• THE PROBLEM: Within these entries, which lines include the string "checkbox"? Copy each one.

****************************************

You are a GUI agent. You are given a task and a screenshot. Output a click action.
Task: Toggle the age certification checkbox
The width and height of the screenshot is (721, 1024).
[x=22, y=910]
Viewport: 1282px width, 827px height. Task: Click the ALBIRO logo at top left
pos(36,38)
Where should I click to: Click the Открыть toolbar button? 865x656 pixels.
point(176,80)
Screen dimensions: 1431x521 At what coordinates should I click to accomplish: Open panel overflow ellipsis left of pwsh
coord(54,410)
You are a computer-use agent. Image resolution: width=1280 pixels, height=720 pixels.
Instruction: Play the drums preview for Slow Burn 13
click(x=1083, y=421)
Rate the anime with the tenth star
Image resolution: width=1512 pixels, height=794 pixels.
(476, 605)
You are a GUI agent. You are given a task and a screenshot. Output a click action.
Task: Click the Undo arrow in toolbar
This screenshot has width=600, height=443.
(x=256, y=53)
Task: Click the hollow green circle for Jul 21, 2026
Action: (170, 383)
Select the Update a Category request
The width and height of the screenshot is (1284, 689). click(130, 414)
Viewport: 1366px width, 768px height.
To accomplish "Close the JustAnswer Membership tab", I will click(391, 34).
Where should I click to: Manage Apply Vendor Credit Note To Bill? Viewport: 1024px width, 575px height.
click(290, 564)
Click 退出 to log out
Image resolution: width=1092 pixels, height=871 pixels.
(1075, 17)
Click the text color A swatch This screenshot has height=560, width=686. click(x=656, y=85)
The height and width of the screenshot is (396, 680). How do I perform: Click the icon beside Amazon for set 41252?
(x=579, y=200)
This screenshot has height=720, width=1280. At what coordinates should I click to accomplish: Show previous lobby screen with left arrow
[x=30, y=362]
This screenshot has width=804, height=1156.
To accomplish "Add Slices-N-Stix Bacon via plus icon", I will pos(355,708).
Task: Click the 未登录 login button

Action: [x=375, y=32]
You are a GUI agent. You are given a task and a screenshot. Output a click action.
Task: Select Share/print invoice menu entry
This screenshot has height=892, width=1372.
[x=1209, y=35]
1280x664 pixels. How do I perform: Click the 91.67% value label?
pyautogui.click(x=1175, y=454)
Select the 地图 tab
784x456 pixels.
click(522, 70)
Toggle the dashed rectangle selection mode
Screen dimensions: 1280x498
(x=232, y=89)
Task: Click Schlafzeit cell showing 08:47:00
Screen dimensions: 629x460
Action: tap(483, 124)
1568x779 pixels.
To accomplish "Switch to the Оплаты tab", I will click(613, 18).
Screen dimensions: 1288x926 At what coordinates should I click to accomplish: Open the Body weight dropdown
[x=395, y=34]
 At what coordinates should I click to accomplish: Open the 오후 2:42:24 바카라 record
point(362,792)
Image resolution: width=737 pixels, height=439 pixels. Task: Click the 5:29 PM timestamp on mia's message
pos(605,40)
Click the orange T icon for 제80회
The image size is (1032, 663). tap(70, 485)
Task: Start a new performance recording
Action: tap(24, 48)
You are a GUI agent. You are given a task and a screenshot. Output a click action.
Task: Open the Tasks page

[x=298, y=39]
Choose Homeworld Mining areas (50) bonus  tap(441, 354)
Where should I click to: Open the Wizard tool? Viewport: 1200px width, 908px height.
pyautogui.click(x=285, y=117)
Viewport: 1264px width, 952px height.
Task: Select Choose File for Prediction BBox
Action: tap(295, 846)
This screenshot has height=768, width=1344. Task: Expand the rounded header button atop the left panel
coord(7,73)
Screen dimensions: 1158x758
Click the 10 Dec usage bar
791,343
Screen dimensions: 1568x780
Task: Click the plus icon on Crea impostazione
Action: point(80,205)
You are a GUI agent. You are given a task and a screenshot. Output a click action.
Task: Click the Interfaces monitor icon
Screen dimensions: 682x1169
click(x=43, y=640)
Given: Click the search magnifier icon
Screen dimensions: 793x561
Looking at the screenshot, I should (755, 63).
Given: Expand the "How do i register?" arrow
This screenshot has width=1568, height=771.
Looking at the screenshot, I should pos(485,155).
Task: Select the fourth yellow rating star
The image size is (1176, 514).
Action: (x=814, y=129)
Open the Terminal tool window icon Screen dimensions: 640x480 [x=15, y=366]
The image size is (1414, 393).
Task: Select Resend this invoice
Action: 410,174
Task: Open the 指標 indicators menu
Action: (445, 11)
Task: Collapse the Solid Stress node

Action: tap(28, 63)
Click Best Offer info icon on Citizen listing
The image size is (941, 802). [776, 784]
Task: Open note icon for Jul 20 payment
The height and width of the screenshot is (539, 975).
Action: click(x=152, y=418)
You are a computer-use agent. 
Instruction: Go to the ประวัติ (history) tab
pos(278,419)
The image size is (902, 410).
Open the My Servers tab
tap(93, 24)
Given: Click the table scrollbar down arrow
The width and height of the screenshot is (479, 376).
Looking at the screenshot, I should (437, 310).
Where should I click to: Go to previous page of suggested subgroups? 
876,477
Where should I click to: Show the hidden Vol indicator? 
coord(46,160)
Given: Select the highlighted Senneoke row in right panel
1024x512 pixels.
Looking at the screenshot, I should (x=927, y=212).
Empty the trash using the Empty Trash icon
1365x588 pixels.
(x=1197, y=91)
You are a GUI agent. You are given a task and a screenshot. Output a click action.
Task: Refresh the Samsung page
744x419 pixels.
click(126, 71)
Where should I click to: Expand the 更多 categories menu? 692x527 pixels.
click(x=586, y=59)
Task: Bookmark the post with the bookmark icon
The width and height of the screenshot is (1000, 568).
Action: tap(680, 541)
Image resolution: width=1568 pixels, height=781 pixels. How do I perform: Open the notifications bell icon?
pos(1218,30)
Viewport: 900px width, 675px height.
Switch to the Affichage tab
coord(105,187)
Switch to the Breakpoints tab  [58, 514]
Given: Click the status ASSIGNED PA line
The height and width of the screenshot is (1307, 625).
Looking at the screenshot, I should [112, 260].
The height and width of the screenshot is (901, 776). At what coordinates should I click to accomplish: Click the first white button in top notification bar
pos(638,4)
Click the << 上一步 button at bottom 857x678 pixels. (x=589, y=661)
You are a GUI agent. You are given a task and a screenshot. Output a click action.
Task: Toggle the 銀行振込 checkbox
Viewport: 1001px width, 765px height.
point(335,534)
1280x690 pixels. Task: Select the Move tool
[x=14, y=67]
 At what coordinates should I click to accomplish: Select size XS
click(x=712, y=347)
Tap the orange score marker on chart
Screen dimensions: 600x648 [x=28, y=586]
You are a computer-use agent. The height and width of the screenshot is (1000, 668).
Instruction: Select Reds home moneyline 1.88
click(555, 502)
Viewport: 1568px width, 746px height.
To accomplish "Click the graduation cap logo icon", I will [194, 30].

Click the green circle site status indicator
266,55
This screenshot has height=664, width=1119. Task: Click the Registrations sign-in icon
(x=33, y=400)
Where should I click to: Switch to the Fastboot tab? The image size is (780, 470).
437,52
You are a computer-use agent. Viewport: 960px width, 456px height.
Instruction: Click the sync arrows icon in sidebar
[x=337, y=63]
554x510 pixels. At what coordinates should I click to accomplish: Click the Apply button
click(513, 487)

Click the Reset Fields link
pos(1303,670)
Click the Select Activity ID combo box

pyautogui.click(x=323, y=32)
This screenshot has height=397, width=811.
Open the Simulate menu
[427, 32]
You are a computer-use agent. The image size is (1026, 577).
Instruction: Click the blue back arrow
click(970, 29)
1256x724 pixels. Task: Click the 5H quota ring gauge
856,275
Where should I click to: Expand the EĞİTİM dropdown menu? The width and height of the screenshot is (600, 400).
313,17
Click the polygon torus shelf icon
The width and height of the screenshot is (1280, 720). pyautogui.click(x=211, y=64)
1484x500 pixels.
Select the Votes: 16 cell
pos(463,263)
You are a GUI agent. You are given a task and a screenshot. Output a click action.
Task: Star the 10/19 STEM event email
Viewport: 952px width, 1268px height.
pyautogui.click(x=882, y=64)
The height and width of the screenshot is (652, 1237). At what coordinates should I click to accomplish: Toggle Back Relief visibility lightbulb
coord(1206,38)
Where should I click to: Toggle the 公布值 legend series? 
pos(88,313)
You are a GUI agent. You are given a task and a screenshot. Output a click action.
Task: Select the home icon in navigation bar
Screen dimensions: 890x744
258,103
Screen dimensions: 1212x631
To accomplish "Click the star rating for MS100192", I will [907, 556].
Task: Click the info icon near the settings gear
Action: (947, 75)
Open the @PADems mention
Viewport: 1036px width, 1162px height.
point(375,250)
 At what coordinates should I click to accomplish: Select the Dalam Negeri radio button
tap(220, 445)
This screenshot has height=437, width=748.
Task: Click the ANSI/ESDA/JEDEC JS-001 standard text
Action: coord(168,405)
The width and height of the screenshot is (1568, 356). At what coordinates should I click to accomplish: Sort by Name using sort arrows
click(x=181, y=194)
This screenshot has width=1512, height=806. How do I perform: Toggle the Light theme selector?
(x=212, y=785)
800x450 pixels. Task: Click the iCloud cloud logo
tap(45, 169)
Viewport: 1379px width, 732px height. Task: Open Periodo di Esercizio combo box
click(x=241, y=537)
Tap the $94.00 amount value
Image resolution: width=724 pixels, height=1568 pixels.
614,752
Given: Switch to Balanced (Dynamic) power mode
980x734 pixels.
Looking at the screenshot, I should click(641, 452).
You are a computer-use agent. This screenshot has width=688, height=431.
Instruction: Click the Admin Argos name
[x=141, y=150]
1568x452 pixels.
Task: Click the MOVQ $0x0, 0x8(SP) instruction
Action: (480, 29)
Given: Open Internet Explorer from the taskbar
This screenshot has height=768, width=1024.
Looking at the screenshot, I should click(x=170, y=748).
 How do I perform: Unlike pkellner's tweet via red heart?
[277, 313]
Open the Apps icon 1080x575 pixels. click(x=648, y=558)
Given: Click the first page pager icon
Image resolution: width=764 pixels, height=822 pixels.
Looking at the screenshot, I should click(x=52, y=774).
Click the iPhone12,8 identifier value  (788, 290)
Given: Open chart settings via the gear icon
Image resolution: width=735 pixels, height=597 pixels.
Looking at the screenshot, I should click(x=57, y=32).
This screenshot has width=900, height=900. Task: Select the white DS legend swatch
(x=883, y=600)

****************************************

• TASK RESULT:
Task: Toggle the age certification checkbox
Task: Toggle the 銀行振込 checkbox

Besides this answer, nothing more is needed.